* RECORDS TO USE:
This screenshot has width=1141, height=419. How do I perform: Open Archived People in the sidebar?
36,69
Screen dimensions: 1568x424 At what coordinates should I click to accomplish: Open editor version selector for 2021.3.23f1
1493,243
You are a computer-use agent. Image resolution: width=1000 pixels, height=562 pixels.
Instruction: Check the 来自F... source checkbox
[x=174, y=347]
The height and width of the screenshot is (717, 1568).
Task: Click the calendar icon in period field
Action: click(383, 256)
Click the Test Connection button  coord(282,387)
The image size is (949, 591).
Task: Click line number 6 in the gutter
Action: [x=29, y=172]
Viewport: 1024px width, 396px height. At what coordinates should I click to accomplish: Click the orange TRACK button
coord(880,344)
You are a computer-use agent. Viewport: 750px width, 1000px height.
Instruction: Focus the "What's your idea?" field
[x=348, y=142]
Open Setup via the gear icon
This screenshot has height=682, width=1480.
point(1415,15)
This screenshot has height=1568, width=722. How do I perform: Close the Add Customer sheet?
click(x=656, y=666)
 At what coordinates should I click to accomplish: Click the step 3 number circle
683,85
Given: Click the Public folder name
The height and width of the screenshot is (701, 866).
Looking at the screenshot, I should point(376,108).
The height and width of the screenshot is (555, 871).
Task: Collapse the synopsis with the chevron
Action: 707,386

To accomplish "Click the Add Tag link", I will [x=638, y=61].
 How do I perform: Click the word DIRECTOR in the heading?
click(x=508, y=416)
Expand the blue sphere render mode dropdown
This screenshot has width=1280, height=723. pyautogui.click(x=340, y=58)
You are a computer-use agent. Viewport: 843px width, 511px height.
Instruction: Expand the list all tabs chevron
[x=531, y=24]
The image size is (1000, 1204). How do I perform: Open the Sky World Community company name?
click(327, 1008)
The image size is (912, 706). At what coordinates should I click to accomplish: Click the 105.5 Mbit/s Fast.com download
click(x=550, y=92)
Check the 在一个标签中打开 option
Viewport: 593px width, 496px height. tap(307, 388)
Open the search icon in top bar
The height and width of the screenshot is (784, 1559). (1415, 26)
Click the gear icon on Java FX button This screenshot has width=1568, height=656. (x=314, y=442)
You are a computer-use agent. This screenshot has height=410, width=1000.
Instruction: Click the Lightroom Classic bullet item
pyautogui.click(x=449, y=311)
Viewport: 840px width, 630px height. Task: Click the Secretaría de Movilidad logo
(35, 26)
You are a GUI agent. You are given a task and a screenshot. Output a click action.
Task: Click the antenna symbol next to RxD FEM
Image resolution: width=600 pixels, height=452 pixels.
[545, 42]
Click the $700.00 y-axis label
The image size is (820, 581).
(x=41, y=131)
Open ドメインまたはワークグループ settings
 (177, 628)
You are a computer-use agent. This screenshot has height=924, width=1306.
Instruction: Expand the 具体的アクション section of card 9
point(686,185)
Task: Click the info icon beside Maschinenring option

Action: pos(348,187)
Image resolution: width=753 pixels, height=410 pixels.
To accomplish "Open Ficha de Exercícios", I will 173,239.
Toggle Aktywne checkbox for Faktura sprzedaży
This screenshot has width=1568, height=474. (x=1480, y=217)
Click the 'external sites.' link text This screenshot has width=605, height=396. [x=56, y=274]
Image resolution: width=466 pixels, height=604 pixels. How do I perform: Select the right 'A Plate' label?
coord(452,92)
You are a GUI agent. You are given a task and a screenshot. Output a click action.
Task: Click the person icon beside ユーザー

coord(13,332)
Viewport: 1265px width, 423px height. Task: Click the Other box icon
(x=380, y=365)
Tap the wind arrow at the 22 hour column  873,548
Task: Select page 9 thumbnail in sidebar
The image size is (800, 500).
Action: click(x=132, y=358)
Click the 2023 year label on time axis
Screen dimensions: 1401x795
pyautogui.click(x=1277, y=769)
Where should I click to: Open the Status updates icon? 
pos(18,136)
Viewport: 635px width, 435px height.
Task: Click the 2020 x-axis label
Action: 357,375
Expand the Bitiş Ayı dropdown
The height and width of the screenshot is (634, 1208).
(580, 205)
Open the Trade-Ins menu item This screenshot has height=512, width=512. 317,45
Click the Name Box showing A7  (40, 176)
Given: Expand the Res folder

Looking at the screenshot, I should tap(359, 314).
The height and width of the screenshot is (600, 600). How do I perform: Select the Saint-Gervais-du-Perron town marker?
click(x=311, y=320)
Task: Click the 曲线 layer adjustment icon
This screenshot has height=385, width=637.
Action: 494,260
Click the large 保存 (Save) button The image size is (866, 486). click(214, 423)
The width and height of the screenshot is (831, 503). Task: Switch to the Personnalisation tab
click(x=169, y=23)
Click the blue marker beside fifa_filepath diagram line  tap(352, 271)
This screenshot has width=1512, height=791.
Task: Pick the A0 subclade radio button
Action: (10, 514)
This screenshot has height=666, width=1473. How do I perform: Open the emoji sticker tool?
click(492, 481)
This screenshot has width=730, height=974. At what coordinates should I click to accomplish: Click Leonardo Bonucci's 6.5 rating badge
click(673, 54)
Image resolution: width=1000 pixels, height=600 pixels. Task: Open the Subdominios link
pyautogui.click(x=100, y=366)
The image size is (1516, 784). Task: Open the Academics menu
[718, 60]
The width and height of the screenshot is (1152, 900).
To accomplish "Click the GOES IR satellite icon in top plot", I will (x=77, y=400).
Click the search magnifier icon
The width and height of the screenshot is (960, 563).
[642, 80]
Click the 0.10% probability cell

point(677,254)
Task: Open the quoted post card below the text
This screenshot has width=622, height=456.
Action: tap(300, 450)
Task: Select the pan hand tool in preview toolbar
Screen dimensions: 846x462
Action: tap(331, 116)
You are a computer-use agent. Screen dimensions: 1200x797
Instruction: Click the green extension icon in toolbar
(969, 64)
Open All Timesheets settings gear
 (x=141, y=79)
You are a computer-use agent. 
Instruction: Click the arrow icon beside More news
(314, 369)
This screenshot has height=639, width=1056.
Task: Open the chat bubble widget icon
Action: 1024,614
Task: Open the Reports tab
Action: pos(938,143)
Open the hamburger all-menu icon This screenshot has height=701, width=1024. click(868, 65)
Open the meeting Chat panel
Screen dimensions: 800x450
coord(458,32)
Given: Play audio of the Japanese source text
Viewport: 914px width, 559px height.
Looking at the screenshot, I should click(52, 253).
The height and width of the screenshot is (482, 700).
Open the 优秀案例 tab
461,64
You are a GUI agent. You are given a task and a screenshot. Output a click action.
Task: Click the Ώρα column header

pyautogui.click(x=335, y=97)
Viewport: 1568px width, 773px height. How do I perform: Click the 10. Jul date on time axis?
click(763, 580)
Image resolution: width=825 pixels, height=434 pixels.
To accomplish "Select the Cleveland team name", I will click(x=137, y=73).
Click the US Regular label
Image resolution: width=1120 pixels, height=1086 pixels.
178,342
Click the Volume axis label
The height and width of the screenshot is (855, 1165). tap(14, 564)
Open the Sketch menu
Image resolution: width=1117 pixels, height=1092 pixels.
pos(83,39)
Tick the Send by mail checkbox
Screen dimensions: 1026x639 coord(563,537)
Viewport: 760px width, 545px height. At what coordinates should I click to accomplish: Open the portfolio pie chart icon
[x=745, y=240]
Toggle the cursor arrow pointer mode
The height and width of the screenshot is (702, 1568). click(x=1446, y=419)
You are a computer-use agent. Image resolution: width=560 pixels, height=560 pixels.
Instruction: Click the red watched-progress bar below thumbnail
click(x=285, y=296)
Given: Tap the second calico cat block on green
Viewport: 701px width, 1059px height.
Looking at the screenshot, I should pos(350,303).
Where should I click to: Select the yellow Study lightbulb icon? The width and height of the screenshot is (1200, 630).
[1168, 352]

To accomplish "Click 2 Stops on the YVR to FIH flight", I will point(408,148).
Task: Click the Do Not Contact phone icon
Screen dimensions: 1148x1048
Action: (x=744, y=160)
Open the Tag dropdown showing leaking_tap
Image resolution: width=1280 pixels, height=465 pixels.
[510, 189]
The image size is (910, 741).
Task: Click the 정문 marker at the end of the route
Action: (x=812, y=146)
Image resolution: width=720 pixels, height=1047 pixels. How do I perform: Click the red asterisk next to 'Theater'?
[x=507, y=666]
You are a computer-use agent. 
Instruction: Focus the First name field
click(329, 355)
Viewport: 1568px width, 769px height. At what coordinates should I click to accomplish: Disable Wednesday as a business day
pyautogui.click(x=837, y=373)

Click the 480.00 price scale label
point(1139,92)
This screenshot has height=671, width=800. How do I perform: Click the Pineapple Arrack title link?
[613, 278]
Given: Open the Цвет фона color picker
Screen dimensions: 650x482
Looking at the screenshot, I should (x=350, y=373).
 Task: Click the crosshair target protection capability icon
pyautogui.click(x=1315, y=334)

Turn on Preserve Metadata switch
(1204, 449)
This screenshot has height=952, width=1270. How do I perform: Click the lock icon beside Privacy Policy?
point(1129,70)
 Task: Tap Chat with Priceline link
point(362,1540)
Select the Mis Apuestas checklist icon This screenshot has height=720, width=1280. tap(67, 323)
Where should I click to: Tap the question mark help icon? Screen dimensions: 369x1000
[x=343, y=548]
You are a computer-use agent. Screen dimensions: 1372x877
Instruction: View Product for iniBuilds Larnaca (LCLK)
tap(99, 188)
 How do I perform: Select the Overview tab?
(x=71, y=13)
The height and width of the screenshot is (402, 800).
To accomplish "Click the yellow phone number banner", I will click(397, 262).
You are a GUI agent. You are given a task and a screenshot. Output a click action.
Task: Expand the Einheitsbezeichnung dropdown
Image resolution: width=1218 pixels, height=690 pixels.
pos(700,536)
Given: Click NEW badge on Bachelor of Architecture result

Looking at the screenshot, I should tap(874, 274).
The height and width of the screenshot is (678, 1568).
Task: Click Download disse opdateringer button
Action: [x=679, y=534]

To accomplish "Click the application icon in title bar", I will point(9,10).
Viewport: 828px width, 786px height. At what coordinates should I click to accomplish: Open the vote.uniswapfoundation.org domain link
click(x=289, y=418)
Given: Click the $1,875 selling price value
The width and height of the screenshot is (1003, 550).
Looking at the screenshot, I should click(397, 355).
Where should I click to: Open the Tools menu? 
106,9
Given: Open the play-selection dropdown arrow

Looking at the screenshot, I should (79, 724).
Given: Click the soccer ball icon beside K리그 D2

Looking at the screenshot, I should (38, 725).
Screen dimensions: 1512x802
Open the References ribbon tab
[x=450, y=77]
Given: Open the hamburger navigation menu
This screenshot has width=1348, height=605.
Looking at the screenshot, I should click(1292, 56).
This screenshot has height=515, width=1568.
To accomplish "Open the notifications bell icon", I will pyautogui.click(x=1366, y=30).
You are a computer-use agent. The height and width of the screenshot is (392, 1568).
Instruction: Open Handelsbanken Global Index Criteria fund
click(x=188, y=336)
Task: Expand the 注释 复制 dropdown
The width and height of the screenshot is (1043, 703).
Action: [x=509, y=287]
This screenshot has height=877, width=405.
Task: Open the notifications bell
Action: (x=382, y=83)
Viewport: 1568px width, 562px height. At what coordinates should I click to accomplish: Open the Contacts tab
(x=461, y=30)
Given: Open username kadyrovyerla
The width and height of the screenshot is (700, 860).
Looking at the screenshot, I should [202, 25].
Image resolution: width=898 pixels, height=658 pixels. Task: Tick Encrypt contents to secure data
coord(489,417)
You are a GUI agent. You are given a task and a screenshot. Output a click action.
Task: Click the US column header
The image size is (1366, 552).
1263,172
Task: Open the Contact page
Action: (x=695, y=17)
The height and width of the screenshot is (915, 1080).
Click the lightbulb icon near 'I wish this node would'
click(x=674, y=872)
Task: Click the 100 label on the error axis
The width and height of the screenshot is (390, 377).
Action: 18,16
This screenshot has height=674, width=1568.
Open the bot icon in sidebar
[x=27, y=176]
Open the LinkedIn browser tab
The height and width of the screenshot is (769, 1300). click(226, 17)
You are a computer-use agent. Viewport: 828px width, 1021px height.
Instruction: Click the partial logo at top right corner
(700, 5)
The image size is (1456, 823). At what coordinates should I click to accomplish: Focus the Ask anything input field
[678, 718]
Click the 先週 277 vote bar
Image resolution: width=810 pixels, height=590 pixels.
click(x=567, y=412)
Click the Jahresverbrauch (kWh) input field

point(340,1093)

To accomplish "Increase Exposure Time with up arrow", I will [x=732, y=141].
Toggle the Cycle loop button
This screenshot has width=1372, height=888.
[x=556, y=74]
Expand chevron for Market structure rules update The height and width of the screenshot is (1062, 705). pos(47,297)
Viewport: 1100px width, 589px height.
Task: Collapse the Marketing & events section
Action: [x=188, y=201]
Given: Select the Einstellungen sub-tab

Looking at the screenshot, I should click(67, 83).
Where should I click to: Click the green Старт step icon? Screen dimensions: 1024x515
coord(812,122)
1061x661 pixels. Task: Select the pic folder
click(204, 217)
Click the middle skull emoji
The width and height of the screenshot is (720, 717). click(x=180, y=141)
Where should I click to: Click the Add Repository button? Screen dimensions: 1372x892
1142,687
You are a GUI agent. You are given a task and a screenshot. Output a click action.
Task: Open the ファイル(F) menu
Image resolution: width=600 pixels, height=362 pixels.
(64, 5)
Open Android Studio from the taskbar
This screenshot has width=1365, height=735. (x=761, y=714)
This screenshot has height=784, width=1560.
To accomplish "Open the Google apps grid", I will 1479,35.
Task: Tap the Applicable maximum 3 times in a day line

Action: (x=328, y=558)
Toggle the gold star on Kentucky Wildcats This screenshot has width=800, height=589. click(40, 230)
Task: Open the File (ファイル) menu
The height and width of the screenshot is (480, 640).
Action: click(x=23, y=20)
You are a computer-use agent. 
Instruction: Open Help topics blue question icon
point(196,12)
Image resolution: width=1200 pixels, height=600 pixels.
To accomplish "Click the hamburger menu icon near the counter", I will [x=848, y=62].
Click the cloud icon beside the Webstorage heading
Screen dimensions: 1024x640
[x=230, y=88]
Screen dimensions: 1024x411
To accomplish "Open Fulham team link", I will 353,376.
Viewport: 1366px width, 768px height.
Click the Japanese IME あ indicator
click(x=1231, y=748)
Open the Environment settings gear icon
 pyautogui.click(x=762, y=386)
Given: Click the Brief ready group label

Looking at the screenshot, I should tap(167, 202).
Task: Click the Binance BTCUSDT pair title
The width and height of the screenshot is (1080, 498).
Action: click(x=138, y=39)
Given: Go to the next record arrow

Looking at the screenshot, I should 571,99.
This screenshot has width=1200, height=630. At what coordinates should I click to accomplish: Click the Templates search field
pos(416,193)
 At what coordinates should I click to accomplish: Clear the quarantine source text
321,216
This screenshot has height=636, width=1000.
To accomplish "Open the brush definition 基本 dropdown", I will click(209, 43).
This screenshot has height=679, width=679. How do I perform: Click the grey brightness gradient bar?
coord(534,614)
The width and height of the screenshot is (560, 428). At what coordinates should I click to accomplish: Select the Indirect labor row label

* ACTION ITEM: Where the listing above has a line with "The image size is (912, 706).", start there, and output every line exactly through the line with "has height=924, width=1306.", which is also included.

* RESULT OF THIS EXERCISE:
The image size is (912, 706). At what coordinates should I click to accomplish: Click the 105.5 Mbit/s Fast.com download
click(x=550, y=92)
Check the 在一个标签中打开 option
Viewport: 593px width, 496px height. tap(307, 388)
Open the search icon in top bar
The height and width of the screenshot is (784, 1559). (1415, 26)
Click the gear icon on Java FX button This screenshot has width=1568, height=656. (x=314, y=442)
You are a computer-use agent. This screenshot has height=410, width=1000.
Instruction: Click the Lightroom Classic bullet item
pyautogui.click(x=449, y=311)
Viewport: 840px width, 630px height. Task: Click the Secretaría de Movilidad logo
(35, 26)
You are a GUI agent. You are given a task and a screenshot. Output a click action.
Task: Click the antenna symbol next to RxD FEM
Image resolution: width=600 pixels, height=452 pixels.
[545, 42]
Click the $700.00 y-axis label
The image size is (820, 581).
(x=41, y=131)
Open ドメインまたはワークグループ settings
 (177, 628)
You are a computer-use agent. This screenshot has height=924, width=1306.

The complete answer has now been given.